Smiling Terrorists

Smiling Terrorists

mamoutdouadIf you’re an American, you probably don’t understand terrorism. Your egoism’s unique fears cloud your rational analysis. Two excellent examples of this, today:

The first is simple. On a not-very-left but not-right morning TV show, today, Morning Joe, a quick mention of the ISIS beheading of a Croatian oil worker who was kidnapped in Cairo elicited the following conclusion : “…shows the increasing reach of ISIS.”

The correct take on what happened is exactly the opposite. Terrorist groups that are failing at normal warfare, as ISIS is in the Levant, break up into individuial guerillas undertaking easier, simpler acts.

It’s a clear demonstration they are becoming weaker.

It’s equally true of the other major terrorist organization in Africa: al-Shabaab. Both BH & Shabaab were large-scale military organizations that have been routed leaving no well organized terrorist armies left in Africa.

BH’s long time leader, Abubakar Shekau, who at one point controlled nearly a fifth of Nigeria, has apparently been killed or exiled and replaced by Mahamat Daoud who the Chadian leader said yesterday wants to negotiate peace.

There’s no reason to negotiate with Boko Haram, now. There’s little of it left.

According to Reuters, BH now controls hardly anything in Nigeria except a small, remote forest.

Mahamat Daoud smiles. Find me another picture of a major terrorist smiling.

The remarkable turnaround in Nigeria this year is linked to several factors. First, the newly elected president is a former general who has successfully consolidated Nigeria’s civil administration with its military, not seen before.

Like former times in several South American countries, the military and civilian sects of society never got along. Civilian rule was corrupt and inefficient. Frequent military coups returned stability to the country but also resulted in massive human rights violations.

Nigeria’s current president, former general Muhammadu Buhari, who won the March presidential election seems to have changed this … at least so far.

The other factor is widespread presumption of massive U.S. military aid. In fact the sudden and productive delivery of U.S. weapons to Nigeria seems to have become an issue locally.

The Christian Science Monitor reported last week that Buhari is himself concerned that defeating BH depended upon outside military support, and has called for the creation of a Nigerian military-industrial complex so the country can produce its own weaponry.

(A topic of its own, of course. Whatever else can be said of ‘supporting your allies’ it becomes undeniable that the world becomes further militarized.)

The new conciliatory face of BH is quite unlike what happened to Shabaab. Shabaab splintered and fled in face of Kenyan troops and U.S. special services on the ground in East Africa. Shabaab never offered to negotiate.

In Kenya and Uganda it devolved into guerilla attacks such as the Westgate Mall. That now has all but ended as what’s left of Shabaab evaporates outside of Somalia.

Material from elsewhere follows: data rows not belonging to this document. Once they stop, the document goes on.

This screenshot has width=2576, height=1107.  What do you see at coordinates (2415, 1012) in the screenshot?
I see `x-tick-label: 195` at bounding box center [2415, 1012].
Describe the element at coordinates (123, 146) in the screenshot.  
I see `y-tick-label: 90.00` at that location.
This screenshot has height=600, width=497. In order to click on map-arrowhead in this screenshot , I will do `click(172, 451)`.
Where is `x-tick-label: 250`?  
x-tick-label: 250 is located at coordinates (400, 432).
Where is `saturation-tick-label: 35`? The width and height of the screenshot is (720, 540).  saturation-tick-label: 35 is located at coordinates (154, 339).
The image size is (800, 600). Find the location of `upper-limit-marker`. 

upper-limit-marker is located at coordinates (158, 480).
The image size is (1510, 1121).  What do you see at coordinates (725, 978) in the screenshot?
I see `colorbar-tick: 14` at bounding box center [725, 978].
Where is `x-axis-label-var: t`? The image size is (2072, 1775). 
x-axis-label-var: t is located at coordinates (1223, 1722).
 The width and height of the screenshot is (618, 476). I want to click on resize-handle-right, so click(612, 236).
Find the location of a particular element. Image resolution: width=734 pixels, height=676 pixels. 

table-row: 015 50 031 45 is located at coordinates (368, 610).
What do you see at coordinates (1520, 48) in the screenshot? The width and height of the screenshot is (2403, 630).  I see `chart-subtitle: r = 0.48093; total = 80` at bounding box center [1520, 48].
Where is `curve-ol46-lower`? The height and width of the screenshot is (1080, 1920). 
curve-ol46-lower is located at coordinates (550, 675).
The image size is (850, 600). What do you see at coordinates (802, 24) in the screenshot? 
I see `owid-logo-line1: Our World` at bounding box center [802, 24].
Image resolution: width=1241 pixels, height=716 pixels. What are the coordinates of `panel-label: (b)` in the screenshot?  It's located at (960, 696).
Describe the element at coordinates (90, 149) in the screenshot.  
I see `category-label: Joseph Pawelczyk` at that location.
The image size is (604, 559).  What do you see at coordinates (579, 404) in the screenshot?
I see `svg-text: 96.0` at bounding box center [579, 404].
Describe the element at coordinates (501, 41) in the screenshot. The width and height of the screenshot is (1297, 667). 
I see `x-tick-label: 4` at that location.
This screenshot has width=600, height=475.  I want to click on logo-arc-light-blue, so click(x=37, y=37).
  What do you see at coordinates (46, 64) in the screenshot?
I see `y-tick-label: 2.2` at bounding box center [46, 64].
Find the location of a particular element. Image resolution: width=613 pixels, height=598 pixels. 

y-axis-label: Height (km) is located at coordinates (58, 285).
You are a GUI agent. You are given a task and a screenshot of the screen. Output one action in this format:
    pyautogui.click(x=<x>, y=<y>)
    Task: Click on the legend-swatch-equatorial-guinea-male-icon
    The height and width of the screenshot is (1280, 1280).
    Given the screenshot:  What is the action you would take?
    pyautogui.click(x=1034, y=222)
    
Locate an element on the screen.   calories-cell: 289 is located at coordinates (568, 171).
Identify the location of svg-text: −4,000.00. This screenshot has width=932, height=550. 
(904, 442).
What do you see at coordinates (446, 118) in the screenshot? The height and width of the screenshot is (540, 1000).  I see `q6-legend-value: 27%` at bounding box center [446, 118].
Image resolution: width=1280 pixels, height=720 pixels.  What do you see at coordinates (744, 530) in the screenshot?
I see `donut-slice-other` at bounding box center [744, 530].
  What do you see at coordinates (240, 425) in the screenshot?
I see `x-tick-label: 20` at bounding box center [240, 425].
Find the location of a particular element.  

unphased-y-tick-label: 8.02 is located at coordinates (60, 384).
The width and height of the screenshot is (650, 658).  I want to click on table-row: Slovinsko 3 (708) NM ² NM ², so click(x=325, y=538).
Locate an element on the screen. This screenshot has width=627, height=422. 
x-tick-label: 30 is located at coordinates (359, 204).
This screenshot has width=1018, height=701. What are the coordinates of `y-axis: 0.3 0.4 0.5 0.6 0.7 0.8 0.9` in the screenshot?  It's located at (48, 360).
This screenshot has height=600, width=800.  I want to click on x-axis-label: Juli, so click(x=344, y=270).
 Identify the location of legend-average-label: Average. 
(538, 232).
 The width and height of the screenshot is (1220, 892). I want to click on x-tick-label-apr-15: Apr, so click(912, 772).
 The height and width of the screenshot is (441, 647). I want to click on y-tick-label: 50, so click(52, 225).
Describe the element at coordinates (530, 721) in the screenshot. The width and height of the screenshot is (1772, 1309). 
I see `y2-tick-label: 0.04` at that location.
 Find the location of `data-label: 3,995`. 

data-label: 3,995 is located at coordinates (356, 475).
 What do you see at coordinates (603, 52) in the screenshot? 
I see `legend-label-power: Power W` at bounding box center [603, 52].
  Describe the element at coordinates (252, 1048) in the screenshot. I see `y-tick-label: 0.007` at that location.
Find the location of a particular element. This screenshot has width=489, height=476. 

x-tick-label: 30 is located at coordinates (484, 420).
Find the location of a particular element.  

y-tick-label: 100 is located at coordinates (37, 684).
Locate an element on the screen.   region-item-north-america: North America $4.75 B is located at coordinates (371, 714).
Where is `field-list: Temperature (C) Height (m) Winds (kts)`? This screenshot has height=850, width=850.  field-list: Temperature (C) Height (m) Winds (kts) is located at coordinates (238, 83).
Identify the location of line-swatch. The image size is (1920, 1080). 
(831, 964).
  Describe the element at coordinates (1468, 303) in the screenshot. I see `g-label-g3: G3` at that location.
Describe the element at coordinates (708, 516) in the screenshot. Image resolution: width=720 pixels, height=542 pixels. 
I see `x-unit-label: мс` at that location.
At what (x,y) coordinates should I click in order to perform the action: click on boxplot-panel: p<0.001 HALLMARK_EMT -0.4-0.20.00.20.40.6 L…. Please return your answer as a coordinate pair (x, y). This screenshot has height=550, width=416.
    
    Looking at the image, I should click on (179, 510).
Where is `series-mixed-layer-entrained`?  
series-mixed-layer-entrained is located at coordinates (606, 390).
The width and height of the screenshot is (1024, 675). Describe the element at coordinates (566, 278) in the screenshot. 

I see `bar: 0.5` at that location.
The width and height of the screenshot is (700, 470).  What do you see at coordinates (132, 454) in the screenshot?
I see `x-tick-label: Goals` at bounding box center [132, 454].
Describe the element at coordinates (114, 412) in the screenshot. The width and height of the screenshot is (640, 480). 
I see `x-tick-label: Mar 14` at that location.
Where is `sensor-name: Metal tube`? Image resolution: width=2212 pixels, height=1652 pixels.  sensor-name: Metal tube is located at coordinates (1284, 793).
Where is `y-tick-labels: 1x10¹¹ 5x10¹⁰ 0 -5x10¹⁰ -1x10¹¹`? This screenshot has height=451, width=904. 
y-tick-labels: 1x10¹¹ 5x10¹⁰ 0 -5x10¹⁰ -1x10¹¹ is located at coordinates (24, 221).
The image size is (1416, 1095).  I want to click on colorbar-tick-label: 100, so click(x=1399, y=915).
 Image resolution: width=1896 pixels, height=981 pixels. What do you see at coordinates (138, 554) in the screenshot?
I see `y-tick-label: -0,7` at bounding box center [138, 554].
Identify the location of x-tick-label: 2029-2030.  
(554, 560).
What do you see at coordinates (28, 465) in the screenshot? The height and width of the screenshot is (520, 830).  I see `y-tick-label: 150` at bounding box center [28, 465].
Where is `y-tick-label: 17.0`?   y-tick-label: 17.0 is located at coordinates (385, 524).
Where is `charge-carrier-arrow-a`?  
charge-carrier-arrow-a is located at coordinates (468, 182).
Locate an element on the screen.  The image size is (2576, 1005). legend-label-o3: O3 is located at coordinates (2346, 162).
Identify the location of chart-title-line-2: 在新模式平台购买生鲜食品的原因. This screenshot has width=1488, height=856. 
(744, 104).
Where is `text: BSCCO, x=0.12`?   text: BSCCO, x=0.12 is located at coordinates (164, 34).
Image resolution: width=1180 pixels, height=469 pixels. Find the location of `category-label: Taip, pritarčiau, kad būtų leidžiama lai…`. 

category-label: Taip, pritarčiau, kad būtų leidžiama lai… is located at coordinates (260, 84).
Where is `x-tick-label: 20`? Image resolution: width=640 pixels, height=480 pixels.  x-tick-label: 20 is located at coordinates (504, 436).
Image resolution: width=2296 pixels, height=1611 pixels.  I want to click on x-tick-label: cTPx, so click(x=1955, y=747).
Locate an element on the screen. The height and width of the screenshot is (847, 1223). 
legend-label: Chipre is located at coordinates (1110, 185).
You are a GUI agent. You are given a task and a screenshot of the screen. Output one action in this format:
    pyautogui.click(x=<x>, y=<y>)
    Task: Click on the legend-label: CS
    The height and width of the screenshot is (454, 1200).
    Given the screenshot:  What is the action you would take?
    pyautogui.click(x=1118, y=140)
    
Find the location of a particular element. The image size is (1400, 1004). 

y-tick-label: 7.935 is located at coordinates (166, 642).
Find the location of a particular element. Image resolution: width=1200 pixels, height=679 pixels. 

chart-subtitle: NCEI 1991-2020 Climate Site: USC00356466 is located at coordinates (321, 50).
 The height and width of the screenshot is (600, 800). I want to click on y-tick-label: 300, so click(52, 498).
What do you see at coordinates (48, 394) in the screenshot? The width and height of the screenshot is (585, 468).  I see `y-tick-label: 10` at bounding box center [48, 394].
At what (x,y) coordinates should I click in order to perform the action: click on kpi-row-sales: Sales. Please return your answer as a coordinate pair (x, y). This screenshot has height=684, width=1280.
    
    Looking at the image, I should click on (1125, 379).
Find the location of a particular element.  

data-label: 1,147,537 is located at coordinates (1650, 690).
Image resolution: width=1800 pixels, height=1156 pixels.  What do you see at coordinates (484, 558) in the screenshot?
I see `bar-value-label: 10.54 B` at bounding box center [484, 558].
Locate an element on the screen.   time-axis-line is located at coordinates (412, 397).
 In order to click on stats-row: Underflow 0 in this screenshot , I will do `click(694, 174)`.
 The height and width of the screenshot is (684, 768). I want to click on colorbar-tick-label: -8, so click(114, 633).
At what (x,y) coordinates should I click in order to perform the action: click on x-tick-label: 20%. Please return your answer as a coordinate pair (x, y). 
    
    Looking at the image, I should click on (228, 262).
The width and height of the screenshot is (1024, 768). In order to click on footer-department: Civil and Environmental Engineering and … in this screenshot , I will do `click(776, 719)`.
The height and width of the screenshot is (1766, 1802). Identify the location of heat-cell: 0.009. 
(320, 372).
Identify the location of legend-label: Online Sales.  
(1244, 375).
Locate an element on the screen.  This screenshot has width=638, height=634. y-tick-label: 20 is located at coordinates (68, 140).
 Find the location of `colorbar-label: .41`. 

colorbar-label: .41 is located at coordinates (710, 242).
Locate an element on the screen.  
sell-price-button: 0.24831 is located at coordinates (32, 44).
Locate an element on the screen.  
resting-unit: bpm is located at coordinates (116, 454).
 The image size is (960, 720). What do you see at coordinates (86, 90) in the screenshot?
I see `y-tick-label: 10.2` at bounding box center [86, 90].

Within Somalia the remaining militants are struggling to retain small areas of control.

For good reasons or bad ones, whether the current state of affairs will be lasting or short-lived, terrorism in Africa is way down.

Many American’s problem is that they demand 100% of everything. Something that’s bad, like terrorism or back problems or faulty car brakes, gnaws at them virtually until there is no problem left at all.

And that rarely happens.

So their ability to calmly consider the problem and enthusiastically work towards a best if partial solution is compromised by their fear that that itty-bitty 1% not taken care of, will take care of them.

Only in movies is this a meaningful way of life.